Rewriting is a multi-pass process. Query.rewrite(IndexReader)is called repeatedly until the query returns itself (no more transformations possible). This is why wildcard queries can be slow: they must enumerate matching terms before execution can begin.
Common Rewrites
| Original Query | Rewritten Form | Why |
|---|---|---|
| title:lap* | BooleanQuery(OR: laptop, lap, lapel, ...) | Expand wildcard to actual terms |
| +A +B -C (C=0 docs) | +A +B | Eliminate no-op clauses |
| BooleanQuery(MUST: A) | A | Unwrap single-clause BooleanQuery |
| ConstantScoreQuery(q) | q (with score=1.0) | Remove scoring overhead |
Leading wildcards (*laptop) can be extremely slow because they match potentially millions of terms. The rewrite phase must enumerate all matching terms before execution begins. Use edge-ngram tokenization instead.
7. Profile API
Elasticsearch's Profile API provides detailed timing breakdowns for query execution. Add"profile": true to any search request to see where time is spent. This is essential for diagnosing slow queries—but note that profiling adds ~10× overhead, so never use it in production.
The profile output is structured per-shard and shows the actual Lucene query types (which may differ from your Elasticsearch Query DSL after rewriting). Each query component shows its breakdown of low-level timing metrics.
Key Breakdown Metrics
create_weightTime to create Weight object (IDF calculation, query normalization)

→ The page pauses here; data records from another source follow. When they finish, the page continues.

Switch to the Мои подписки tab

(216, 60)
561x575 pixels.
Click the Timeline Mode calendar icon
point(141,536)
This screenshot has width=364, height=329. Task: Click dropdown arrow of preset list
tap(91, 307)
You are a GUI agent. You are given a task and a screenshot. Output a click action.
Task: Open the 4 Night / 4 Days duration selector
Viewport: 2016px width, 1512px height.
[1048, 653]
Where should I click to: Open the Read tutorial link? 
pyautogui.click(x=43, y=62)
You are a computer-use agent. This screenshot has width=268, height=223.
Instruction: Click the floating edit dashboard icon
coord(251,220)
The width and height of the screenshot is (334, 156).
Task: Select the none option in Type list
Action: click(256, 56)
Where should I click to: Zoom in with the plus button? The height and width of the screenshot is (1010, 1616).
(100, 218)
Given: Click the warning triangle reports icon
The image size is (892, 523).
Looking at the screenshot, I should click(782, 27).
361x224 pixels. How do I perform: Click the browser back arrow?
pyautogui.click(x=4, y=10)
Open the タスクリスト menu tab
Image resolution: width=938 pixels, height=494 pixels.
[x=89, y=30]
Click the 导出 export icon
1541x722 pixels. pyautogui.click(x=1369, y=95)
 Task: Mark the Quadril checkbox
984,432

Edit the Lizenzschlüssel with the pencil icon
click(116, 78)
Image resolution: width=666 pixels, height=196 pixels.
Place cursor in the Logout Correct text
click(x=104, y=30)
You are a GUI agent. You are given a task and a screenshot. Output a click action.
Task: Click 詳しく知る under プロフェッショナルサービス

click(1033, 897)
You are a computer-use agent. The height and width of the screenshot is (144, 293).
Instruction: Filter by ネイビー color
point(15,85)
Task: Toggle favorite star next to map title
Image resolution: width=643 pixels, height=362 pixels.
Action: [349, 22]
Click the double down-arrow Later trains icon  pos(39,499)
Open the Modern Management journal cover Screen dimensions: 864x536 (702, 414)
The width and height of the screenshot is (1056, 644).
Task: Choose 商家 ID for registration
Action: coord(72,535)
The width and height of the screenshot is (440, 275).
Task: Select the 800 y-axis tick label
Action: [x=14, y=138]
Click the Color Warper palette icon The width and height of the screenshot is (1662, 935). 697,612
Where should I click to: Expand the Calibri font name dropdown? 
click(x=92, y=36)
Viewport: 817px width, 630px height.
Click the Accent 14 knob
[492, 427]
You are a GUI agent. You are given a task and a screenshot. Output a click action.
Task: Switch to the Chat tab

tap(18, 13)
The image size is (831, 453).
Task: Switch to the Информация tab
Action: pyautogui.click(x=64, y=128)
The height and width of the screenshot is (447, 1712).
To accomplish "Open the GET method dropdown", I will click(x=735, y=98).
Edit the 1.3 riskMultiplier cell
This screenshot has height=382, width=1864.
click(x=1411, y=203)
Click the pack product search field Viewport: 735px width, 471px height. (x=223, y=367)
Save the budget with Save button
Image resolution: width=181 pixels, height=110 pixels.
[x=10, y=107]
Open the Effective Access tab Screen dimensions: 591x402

build_scorerTime to create Scorer for each segment (posting list setup)
next_docTime iterating to next matching document (posting list traversal)
advanceTime skipping to target docID (skip list navigation)
scoreTime computing relevance scores (TF-IDF/BM25 calculation)
matchTime in TwoPhaseIterator.matches() (phrase/span verification)
8. Distributed Execution
Elasticsearch distributes queries across multiple shards. The query-then-fetch model minimizes network traffic by first collecting just docIDs and scores, then fetching full documents only for the final top-K results.
This two-phase approach is crucial for efficiency. If we fetched full documents immediately, a query requesting top-10 results from 5 shards would transfer 50 full documents over the network, only to discard 40 of them. With query-then-fetch, we transfer only 50 lightweight (docID, score) pairs in phase 1.
- 1. Coordinator routes to relevant shards
- 2. Each shard executes query locally
- 3. Returns top-K (docID, score) pairs
- 4. Coordinator merges and re-sorts globally
- 1. Coordinator identifies global top-K
- 2. Requests full documents from owning shards
- 3. Assembles final response
- 4. Returns to client
Key Takeaways
Query → Weight → Scorer
Three-layer pipeline: Query defines WHAT, Weight computes IDF, Scorer iterates and scores per segment.
All Matching is Iteration
DocIdSetIterator (DISI) is the heart of Lucene. AND uses leap-frog, OR uses priority queue.
Cost Drives Order
Lucene executes cheapest clauses first in conjunctions, using posting list length as cost estimate.
Profile API
Add "profile": true to see breakdown of create_weight, build_scorer, next_doc, advance, and score timings.